The recent DDoS attacks have shone a bright spotlight on the security problems within the Internet of Things. The attacks are also a reminder that cloud security is still a work in progress.

That’s not to say that the cloud isn’t secure; instead, the problem may be the way we think about security and the cloud, as InfoWorld explained:

With DDoS attacks, the tendency is to focus on organizations directly affected. Thus, when hacktivists target financial services or gaming sites, the victims are those trying to access those applications. The information is intact, albeit temporarily unavailable.


With Dyn, however, the target was core internet infrastructure, which means any organization that relies on Dyn or works with a service provider dependent on Dyn is affected.

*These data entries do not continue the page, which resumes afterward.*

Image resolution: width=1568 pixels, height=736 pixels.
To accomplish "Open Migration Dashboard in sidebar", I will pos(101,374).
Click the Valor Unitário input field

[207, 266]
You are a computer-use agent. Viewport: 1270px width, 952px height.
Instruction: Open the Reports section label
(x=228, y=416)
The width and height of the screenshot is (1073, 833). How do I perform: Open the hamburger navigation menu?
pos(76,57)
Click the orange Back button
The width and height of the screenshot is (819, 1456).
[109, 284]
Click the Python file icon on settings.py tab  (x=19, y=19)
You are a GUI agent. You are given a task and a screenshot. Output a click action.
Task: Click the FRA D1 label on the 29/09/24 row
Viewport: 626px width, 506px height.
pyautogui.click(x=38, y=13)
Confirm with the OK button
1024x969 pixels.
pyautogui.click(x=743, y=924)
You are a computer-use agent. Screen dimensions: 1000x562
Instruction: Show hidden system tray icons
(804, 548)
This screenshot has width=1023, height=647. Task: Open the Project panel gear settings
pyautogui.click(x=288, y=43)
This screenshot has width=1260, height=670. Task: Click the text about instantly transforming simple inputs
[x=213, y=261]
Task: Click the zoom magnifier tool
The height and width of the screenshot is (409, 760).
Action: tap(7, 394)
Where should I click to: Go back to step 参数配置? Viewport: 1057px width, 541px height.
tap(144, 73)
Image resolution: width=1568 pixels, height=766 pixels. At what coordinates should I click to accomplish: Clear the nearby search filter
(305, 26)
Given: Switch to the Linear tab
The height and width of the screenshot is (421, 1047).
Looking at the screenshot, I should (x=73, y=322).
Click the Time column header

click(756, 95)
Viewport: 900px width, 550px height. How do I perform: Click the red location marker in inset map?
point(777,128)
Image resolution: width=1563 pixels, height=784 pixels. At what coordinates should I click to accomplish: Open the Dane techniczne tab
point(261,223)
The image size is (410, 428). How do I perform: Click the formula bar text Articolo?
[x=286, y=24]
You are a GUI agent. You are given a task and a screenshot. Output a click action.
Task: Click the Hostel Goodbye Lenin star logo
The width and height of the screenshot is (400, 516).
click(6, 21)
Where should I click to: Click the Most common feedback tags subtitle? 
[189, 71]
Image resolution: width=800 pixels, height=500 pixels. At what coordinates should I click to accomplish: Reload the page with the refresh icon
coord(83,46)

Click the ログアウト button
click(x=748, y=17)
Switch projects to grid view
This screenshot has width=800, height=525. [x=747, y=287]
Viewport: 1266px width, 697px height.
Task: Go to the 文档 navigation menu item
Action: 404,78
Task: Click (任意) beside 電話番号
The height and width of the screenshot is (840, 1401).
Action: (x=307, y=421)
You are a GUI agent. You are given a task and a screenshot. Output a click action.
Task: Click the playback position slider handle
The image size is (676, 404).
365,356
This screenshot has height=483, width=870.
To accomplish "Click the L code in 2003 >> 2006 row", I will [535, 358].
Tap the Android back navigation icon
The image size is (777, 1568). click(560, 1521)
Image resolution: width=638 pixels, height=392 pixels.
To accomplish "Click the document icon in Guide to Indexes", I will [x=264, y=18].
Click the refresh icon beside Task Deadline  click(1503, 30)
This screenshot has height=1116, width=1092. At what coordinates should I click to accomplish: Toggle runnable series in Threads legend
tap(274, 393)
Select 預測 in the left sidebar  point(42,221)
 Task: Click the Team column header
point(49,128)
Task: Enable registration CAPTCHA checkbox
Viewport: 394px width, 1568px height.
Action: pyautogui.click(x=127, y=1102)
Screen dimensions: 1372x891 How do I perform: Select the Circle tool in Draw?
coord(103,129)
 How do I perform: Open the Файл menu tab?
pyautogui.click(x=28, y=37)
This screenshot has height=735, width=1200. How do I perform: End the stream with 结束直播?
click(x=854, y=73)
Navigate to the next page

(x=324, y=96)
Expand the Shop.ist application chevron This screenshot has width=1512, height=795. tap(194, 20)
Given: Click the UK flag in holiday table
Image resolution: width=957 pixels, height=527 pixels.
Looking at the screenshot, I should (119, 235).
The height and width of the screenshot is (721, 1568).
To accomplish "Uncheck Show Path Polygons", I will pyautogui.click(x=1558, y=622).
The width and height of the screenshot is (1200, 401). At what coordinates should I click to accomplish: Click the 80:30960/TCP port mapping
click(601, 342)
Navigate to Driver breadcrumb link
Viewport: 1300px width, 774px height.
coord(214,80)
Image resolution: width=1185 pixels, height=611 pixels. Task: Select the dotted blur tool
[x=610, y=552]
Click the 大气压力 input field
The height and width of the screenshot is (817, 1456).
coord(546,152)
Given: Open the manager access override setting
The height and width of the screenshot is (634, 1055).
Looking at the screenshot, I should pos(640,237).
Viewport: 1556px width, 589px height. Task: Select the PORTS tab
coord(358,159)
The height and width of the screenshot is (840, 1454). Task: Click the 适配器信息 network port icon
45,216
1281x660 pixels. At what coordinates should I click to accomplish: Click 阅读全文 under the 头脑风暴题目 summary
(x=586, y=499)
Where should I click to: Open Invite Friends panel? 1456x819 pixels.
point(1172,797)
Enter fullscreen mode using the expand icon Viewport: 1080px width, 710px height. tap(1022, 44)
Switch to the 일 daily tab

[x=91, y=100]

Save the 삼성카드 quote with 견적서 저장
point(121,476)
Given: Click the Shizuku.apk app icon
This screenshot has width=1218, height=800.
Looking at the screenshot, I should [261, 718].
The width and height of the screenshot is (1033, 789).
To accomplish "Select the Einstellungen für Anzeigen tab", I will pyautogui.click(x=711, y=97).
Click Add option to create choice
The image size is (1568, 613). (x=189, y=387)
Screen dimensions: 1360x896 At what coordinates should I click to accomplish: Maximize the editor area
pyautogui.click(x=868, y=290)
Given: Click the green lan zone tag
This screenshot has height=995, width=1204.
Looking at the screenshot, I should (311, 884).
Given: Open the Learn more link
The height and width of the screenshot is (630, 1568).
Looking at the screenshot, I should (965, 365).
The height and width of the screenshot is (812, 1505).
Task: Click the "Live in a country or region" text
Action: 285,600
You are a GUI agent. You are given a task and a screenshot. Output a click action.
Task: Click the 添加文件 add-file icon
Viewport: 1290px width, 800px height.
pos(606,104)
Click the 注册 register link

Justin Harvey, security consultant to Gigamon and former chief security officer at Fidelis Cybersecurity, agreed with that assessment, stating in an email comment that our focus when it comes to cybersecurity tends to be pretty narrow, with the primary concerns being protecting confidentiality and integrity of data, usually from data breaches and theft. DDoS attacks, as stated above, tend to avoid those two types of security issues. But this recent attack showed just how important it is to consider availability of the data in our cybersecurity plans. Harvey added:

In the wake of these massive denial of service attacks, it shows that many companies were (are) not prepared for actors that are looking to affect the availability of the services they provide. With today's movement to the cloud, as more companies seek to virtualize and expand their external footprints, many organizations simply do not know where their critical networks and systems are.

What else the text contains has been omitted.